L’incertitude réglementaire ajoute une couche de complexité. La loi américaine GENIUS, adoptée en juillet 2025, a clarifié le statut des stablecoins, en imposant des exigences de réserves et des processus de licence. Cependant, la réglementation globale de la DeFi reste floue. La SEC continue d’évaluer l’application des lois sur les valeurs mobilières aux protocoles décentralisés, tandis que l’Union européenne prévoit de clarifier le statut juridique de la DeFi d’ici mi-2026. Cette ambiguïté pourrait entraîner des exigences de conformité ou des restrictions inattendues.
Les risques liés à la structure du marché méritent également une attention particulière. Les marchés DeFi sont plus volatils que la finance traditionnelle, les jetons de protocole connaissant fréquemment des fluctuations de prix de 20 à 40 % en quelques jours. La liquidité peut s’évaporer rapidement en cas de tensions sur le marché, comme l’a illustré l’effondrement de Terra/Luna, où les ventes corrélées entre les protocoles DeFi ont amplifié les pertes.
Pour les investisseurs souhaitant allouer des capitaux à la DeFi, la stratégie de mise en œuvre est aussi importante que la décision d’allocation elle-même. Les produits institutionnels tokenisés offrent le point d’entrée le plus simple, avec des véhicules réglementés, une garde professionnelle et une infrastructure de conformité. Ces produits sacrifient une partie des rendements natifs de la DeFi au profit d’une complexité opérationnelle et d’une clarté réglementaire accrues.
L’exposition directe aux protocoles nécessite une expertise plus poussée, mais permet d’accéder à des rendements plus élevés et à des droits de gouvernance. Les investisseurs qui optent pour cette approche devraient privilégier les protocoles ayant fait l’objet d’audits approfondis, affichant une valeur totale bloquée substantielle et des mécanismes de gouvernance transparents. La diversification sur plusieurs protocoles réduit le risque lié aux contrats intelligents.

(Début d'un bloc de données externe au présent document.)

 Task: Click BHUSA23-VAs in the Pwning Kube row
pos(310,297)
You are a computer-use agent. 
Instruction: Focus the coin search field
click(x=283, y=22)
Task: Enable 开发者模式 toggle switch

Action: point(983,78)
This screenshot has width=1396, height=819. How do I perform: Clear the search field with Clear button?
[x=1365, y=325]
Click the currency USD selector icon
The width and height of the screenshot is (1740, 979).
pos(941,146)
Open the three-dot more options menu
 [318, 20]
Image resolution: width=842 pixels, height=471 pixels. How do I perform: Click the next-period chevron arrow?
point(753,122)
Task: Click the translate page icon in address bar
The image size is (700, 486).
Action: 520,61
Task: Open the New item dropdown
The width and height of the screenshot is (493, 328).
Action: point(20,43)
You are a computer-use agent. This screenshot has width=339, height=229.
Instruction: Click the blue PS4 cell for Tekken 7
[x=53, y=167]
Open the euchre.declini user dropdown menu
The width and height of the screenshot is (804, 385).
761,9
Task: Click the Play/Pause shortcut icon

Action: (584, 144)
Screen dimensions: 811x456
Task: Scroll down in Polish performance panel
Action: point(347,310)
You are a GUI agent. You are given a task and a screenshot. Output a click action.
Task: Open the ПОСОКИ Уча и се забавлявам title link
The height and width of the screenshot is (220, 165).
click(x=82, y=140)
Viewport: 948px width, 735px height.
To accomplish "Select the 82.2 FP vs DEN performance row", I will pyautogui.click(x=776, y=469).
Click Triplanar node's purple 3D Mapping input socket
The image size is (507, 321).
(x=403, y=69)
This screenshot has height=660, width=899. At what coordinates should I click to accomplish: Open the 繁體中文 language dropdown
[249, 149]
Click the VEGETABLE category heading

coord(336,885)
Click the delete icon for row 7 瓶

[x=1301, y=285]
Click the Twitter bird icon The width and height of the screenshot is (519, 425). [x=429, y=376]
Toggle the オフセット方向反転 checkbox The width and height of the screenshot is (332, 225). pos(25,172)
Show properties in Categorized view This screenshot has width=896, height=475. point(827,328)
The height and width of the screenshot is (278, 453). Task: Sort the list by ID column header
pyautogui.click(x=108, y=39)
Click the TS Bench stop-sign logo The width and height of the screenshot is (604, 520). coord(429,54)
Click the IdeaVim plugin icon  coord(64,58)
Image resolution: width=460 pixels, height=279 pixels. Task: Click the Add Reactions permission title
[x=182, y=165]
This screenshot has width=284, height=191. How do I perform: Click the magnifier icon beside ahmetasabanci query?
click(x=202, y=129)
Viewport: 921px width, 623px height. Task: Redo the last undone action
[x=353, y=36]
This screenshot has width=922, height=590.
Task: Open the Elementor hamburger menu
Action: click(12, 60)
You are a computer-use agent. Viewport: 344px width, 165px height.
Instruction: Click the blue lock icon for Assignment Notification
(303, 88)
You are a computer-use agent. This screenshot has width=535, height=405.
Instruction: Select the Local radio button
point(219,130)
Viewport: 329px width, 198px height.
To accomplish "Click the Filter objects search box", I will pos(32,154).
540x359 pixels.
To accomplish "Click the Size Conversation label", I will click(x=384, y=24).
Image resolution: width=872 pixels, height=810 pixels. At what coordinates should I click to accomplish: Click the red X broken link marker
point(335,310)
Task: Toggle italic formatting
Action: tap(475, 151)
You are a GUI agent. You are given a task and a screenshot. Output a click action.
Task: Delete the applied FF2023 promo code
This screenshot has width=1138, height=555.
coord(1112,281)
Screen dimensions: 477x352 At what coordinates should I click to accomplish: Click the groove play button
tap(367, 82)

Selon des conseillers financiers interrogés par EY et Coinbase, les allocations DeFi devraient se situer entre 1 et 5 % de la valeur du portefeuille pour les investisseurs modérément tolérants au risque, et jusqu’à 5 à 10 % pour ceux qui acceptent une volatilité plus élevée. Ces allocations offrent une exposition significative au potentiel de croissance de la DeFi tout en limitant l’impact d’éventuels revers.
En 2026, la maturation de la DeFi, avec un écosystème de 150 milliards de dollars et une participation institutionnelle croissante, change la donne en matière d’investissement. La technologie a prouvé son utilité en matière de génération de rendement, de tokenisation des actifs et d’efficacité du règlement. Les grandes institutions financières investissent des capitaux et des ressources dans cet espace, plutôt que de se contenter de l’observer.
Cependant, la DeFi reste immature par rapport aux infrastructures financières traditionnelles. Les risques liés aux contrats intelligents, l’incertitude réglementaire et les défis liés à la structure du marché créent des scénarios pessimistes que les investisseurs doivent prendre en compte. La question n’est donc pas de savoir s’il faut inclure la DeFi dans les portefeuilles en 2026, mais plutôt quel niveau d’exposition est approprié en fonction de la tolérance au risque et des options de mise en œuvre disponibles. Pour la plupart des investisseurs, une exposition modeste via des produits institutionnels offre le meilleur équilibre entre risque et rendement.